Physical ailments are also linked to sleep quality and may add up over the course of one’s life or appear at a greater rate as we age. Cancer, diabetes, Alzheimer’s, Parkinson’s, and enlarged prostate are just some of the problems that are more common as we grow older — and have been linked to poorer sleep. The mechanisms linking these problems to sleep are diverse, but pain and discomfort, toilet trips during the night, as well as the impact of certain medications, are just some of the ways physical illness can disrupt our sleep.
Our entire bodies suffer with the aging process. However, one particularly interesting change concerns the eyes, the lenses of which begin to yellow. This is caused by a buildup of pigment over time and reduces the amount of blue light that is passed to our retinas. It’s even been suggested that older artists use more blue paint in their work for this very reason. Changes to the eyes provides one fascinating route by which the aging process may be linked to sleep, as it is this same blue light that is most significant in setting our internal clocks and can prevent our bodies from making the hormone melatonin when we look at our tablet or phone late at night. So, with a newly formed blue-light filter in our eyes, the light cues around us might become less useful in influencing sleep timing.
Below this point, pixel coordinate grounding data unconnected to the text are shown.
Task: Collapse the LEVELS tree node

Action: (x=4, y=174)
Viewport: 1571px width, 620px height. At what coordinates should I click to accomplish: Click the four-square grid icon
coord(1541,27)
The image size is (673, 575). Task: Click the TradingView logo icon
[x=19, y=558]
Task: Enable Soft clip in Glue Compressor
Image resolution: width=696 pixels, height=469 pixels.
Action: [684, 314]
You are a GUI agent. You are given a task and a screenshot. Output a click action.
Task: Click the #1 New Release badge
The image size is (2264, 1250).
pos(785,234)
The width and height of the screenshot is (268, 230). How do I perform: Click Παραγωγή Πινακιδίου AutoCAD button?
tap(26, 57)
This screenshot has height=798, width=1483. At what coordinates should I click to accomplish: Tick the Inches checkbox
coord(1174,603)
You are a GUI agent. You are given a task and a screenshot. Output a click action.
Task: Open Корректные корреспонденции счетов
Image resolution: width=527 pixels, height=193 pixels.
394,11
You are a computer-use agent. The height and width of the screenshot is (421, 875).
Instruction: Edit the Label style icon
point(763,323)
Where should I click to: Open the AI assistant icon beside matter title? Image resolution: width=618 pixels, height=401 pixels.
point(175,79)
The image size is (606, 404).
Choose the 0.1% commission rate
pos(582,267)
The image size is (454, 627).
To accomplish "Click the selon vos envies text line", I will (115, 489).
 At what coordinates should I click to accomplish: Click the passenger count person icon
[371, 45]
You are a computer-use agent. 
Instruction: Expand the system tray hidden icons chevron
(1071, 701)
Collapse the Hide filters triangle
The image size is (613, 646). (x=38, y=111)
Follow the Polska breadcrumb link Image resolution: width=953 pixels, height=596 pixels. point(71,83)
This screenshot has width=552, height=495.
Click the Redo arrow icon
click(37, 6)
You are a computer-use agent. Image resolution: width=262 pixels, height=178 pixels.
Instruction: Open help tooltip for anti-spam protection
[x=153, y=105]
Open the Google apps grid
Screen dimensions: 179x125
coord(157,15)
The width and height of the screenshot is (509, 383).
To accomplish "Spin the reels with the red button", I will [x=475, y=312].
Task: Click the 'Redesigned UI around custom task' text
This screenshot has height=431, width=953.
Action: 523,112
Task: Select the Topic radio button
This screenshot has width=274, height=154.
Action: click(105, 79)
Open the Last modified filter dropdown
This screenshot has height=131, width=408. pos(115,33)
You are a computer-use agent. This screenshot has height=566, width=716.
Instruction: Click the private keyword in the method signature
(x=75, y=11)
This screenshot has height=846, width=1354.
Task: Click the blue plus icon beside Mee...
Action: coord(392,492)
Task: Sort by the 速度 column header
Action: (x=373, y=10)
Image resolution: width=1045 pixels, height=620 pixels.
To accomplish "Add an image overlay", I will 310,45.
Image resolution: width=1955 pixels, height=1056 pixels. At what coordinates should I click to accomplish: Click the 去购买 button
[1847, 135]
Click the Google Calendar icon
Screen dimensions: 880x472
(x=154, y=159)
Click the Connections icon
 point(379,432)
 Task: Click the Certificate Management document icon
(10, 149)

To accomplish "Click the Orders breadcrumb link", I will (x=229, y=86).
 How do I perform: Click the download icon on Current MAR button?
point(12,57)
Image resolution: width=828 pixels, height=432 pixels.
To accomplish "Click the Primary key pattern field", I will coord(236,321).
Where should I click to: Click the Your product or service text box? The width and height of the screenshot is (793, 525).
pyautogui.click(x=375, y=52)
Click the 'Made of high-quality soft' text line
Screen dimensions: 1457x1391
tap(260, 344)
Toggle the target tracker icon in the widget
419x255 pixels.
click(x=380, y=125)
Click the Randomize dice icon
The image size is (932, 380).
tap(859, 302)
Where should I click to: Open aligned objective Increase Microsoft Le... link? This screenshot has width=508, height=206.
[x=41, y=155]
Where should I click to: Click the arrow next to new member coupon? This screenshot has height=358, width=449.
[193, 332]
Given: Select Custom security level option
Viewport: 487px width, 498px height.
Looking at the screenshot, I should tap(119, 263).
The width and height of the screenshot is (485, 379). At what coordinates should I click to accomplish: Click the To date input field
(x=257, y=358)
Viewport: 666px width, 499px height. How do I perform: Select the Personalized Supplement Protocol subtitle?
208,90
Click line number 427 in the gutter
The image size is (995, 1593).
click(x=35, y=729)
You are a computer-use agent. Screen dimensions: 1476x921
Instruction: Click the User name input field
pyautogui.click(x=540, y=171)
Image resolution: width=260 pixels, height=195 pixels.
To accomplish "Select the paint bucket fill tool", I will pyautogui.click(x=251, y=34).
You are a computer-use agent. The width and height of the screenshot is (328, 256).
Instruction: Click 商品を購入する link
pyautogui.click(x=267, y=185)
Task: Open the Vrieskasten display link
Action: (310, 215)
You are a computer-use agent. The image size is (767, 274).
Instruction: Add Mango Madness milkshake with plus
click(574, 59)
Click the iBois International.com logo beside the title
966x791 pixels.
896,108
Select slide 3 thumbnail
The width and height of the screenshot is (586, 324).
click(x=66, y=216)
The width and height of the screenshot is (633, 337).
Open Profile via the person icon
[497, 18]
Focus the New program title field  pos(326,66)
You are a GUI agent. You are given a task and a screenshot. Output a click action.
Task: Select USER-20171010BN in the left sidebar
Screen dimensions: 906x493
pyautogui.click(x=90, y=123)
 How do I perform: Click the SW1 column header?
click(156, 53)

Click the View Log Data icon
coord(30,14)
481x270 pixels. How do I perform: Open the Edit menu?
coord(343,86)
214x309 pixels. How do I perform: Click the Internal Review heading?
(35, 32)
This period of life can also bring psychological challenges. Dealing with our own mortality or that of loved ones can come at a huge psychological cost. Perhaps unsurprisingly, scientific research shows that older adults who are grieving experience less sleep, and the rest they do get is of a poorer quality — an association mainly explained by feeling depressed.
So, it seems there are multiple reasons why sleep can become disrupted as we age — but which risk factors are most salient? A review published in 2016 compared risk factors. It found that rather than age itself, the greatest predictors of poor sleep in older adulthood were being female, feeling depressed, and being physically unwell. Older people falling into these categories — especially those falling into all three — might particularly need support to help them sleep well.
Yet, sleep at this stage of life is not all bad, and some people sleep very well. Others who report feeling overwhelmed during the busiest stages of their lives yearn for old age, when they are able to apply the brakes and enjoy a lie-in if they so choose. This portion of life is sometimes accompanied by fewer responsibilities and can allow us to banish the alarm clock, as well as enjoy new opportunities during the daytime. While sleep problems are common in older adults, they are certainly not an inevitable part of aging — and for those who do suffer, help may be found with advice from a physician.